Microglial Deficiency Of Bmal1 Cko Alters Response To Sleep Deprivation
Core clock genes influence compensatory mechanisms induced by sleep deprivation [53, 60]. Given that the loss of Bmal1 in microglia in aged mice was sufficient to disrupt the sleep-wake cycle and change sleep architecture, we explored the effects of sleep deprivation in these mice. We subjected aged Bmal1 cKO and WT mice to a 4-hour sleep deprivation protocol during the non-active light phase/subjective night and then assessed sleep recovery. During the light phase recovery period, a rebound effect was observed in both the WT and Bmal1 cKO mice, with both groups spending less time awake (Fig. 9A and D; WT: p = 0.0004; Bmal1 cKO: p < 0.0001) and more time in NREM sleep (Fig. 9B and E; WT: p = 0.0010; Bmal1 cKO: p = 0.0004) compared to their baseline levels from the same timeframe. An increase in the time spent in REM sleep was observed in aged Bmal1 cKO mice (Fig. 9C and F; p = 0.0445) compared to WT mice. During the dark phase recovery period, WT mice continued to spend less time awake (Fig. 9A and D; p < 0.0001) and more time in NREM sleep (Fig. 9B and E; p = 0.0001) compared to baseline, whereas the amount of time Bmal1 cKO mice spent in wake, NREM, and REM sleep did not differ from baseline (Fig. 9A and F).

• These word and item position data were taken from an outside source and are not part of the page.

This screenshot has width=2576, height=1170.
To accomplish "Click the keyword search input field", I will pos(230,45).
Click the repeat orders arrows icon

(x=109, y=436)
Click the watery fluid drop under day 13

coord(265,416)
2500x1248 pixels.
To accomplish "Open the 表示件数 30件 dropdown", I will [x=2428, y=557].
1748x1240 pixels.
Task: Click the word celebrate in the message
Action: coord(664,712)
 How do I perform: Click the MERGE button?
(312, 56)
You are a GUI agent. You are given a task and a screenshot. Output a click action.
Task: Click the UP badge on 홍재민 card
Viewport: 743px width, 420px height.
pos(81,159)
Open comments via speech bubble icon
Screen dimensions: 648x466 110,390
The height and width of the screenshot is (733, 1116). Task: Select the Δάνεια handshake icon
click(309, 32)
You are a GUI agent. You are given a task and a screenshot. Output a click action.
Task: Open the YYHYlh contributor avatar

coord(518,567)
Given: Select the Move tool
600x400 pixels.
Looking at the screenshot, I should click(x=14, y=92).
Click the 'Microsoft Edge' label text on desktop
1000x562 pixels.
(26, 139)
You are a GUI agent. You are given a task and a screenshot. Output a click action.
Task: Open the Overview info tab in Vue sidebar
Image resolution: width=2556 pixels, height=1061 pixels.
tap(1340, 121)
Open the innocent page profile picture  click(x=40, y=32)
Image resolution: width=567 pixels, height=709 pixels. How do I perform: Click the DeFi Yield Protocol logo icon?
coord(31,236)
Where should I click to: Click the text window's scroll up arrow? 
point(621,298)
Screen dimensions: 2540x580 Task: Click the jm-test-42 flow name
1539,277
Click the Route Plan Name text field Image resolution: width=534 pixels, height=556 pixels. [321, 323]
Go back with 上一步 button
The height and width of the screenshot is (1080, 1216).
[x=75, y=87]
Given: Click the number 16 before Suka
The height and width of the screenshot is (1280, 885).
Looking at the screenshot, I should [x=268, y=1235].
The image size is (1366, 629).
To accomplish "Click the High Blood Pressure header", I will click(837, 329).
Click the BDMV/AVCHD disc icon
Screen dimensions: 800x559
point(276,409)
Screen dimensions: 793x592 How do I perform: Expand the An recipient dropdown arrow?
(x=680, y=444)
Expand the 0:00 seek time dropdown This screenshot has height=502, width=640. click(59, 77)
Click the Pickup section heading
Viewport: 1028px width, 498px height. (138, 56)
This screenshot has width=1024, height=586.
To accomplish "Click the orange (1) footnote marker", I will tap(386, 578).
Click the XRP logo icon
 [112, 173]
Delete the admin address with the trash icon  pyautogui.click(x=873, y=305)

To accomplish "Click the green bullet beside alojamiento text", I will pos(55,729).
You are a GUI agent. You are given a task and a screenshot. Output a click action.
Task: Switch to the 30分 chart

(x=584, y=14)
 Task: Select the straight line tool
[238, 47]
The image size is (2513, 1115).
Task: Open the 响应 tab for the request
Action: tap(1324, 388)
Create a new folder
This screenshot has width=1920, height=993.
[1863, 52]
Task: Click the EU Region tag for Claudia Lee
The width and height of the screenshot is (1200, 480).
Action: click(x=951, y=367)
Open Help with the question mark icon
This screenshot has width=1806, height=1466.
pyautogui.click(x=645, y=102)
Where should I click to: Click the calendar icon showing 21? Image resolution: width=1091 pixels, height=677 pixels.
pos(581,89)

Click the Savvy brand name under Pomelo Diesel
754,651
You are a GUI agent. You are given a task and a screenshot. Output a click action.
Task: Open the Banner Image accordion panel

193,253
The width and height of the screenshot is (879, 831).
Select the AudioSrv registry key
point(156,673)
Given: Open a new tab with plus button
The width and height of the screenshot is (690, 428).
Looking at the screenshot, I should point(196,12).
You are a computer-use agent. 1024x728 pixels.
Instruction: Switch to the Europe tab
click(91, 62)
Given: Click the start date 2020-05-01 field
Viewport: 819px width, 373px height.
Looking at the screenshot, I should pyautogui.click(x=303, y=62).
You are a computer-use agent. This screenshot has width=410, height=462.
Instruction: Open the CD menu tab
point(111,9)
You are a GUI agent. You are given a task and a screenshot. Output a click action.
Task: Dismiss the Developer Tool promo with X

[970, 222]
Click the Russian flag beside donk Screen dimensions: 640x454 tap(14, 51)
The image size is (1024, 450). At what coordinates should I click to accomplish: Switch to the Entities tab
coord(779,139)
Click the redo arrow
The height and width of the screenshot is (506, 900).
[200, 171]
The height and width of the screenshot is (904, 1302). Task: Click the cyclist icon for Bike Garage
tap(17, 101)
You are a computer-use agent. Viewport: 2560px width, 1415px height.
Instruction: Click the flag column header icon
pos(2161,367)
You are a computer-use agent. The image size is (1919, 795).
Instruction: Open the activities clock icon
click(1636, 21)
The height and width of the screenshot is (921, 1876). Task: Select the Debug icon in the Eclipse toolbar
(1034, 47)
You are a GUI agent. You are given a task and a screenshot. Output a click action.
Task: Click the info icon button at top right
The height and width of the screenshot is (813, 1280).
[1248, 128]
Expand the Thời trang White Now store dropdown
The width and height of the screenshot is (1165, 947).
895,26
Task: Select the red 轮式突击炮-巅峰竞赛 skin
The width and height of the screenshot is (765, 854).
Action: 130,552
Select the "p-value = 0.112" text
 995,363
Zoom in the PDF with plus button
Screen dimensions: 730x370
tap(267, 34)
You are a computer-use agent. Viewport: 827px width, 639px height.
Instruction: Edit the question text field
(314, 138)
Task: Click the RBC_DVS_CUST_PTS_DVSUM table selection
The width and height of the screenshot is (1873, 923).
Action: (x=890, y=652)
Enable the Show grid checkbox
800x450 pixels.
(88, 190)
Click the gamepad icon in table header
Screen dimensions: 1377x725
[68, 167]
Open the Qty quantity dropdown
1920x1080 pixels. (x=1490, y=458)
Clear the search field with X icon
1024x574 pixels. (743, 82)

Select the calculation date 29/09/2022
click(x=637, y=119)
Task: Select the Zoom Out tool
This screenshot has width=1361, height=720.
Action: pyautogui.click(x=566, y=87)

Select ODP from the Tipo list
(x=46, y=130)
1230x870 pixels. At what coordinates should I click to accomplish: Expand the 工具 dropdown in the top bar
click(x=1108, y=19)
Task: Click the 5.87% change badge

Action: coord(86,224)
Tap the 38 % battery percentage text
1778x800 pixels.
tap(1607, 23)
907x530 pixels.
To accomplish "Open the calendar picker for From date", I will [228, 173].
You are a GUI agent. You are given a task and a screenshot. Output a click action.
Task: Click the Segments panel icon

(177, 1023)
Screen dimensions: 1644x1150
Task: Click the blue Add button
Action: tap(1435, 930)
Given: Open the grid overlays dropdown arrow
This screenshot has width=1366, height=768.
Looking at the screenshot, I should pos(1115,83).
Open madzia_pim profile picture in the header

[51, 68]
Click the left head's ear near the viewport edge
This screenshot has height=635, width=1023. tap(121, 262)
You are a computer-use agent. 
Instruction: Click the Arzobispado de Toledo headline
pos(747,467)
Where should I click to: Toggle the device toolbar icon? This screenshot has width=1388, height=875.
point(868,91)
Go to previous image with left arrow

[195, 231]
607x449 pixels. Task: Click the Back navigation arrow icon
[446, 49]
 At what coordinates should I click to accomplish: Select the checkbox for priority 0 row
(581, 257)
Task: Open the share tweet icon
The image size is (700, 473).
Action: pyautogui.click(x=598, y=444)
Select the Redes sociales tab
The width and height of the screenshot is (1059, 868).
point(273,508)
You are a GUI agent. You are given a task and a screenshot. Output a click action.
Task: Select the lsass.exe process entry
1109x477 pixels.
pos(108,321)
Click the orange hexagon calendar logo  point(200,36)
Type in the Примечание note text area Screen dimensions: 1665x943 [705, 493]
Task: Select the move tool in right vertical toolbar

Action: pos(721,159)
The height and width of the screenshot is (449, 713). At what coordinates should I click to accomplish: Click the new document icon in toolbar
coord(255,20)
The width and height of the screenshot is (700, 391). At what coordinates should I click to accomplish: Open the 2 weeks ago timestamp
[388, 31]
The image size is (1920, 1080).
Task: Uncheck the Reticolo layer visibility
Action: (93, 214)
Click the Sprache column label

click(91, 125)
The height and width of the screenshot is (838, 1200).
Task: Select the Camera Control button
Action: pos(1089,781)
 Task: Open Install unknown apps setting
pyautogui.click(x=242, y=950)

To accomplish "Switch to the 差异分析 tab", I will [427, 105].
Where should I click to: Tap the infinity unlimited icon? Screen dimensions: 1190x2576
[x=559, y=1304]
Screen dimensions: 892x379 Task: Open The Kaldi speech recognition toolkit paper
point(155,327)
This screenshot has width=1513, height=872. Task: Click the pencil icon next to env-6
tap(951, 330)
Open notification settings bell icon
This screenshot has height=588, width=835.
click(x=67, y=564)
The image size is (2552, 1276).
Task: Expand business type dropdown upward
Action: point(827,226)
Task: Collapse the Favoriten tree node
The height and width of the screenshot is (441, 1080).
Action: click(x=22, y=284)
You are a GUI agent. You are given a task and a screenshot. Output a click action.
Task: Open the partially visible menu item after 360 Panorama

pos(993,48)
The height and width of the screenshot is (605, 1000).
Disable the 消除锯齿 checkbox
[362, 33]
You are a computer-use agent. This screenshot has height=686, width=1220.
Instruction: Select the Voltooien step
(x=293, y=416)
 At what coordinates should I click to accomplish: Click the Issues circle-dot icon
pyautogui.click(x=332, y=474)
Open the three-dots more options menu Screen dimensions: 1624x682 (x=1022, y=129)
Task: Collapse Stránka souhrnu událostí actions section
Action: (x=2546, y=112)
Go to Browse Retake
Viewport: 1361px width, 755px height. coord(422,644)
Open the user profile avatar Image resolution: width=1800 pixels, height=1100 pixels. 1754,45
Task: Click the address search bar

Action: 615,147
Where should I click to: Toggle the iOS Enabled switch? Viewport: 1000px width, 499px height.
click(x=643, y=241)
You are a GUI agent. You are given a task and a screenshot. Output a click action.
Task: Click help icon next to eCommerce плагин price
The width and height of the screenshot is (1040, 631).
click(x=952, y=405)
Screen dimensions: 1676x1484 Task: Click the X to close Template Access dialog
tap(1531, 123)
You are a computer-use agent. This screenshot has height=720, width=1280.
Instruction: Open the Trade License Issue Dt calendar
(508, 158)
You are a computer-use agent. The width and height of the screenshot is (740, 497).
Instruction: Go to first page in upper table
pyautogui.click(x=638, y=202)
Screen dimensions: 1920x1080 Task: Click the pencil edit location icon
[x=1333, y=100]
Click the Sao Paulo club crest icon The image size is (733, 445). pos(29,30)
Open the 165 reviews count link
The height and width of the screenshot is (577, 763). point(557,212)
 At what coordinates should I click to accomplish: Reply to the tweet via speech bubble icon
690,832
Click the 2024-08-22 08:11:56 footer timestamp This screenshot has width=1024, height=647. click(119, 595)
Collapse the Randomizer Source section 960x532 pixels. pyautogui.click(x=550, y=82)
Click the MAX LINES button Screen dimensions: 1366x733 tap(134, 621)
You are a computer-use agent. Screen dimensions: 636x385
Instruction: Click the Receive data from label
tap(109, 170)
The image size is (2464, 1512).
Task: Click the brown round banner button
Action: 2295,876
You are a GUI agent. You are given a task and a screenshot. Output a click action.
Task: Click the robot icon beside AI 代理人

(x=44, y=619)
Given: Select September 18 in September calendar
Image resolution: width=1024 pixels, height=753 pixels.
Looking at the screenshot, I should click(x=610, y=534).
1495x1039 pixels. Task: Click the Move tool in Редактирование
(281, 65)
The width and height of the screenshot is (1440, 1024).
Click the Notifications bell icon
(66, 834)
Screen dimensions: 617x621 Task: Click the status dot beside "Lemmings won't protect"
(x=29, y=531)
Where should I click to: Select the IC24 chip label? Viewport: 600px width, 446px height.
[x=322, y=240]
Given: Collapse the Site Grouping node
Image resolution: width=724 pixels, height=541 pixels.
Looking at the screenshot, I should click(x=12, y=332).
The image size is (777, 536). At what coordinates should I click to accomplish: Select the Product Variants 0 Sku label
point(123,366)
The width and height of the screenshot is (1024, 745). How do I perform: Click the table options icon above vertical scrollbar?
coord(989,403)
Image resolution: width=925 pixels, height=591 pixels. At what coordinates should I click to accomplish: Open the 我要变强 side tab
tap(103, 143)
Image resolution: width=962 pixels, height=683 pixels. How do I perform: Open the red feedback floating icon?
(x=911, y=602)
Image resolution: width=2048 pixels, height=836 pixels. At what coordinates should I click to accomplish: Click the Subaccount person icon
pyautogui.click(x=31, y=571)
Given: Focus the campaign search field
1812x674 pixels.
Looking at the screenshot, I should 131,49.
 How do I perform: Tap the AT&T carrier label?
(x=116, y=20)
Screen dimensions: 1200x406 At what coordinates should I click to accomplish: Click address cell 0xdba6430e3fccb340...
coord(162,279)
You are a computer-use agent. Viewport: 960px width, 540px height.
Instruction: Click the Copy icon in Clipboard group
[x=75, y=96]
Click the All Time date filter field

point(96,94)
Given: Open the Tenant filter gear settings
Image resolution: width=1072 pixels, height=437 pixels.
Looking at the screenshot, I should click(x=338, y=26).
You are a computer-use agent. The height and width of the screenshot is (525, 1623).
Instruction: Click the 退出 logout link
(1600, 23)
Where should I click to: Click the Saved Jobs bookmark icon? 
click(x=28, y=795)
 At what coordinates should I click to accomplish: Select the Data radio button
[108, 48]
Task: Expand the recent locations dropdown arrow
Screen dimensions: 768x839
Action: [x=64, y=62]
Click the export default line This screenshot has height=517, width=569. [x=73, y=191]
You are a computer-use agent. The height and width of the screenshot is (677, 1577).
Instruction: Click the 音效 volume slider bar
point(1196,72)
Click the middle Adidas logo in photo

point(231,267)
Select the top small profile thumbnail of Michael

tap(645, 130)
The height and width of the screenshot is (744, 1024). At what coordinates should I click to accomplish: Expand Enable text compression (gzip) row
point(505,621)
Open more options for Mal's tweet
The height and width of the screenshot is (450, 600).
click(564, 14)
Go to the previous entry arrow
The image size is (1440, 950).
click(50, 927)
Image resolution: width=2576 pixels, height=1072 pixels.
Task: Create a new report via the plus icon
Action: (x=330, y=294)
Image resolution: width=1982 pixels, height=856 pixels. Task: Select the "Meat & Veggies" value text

The cummulative amount of time spent in wake, NREM, and REM sleep did not differ between groups during the light phase recovery period (Fig. 9G-H). However, during the dark phase recovery period, the cummulative time spent by WT mice in wake was decreased (Fig. 9G-H; p < 0.0001), and increased in NREM (Fig. 9G-H; p < 0.0001). Unlike WT mice, Bmal1 cKO mice exhibited no compensatory changes to sleep deprivation in wake and NREM states (Fig. 9G-H). While the cumulative time spent by WT mice in REM did not differ from baseline after sleep deprivation in both the light and dark phase recovery periods, the cumulative time spent in REM was significantly increased from baseline in Bmal1 cKO mice during the light phase (Fig. 9I; p = 0.0007) and dark phase (Fig. 9I; p < 0.0001) recovery periods.
Taken together, these results suggest that the homeostatic response to sleep deprivation is markedly blunted in aged Bmal1 cKO mice.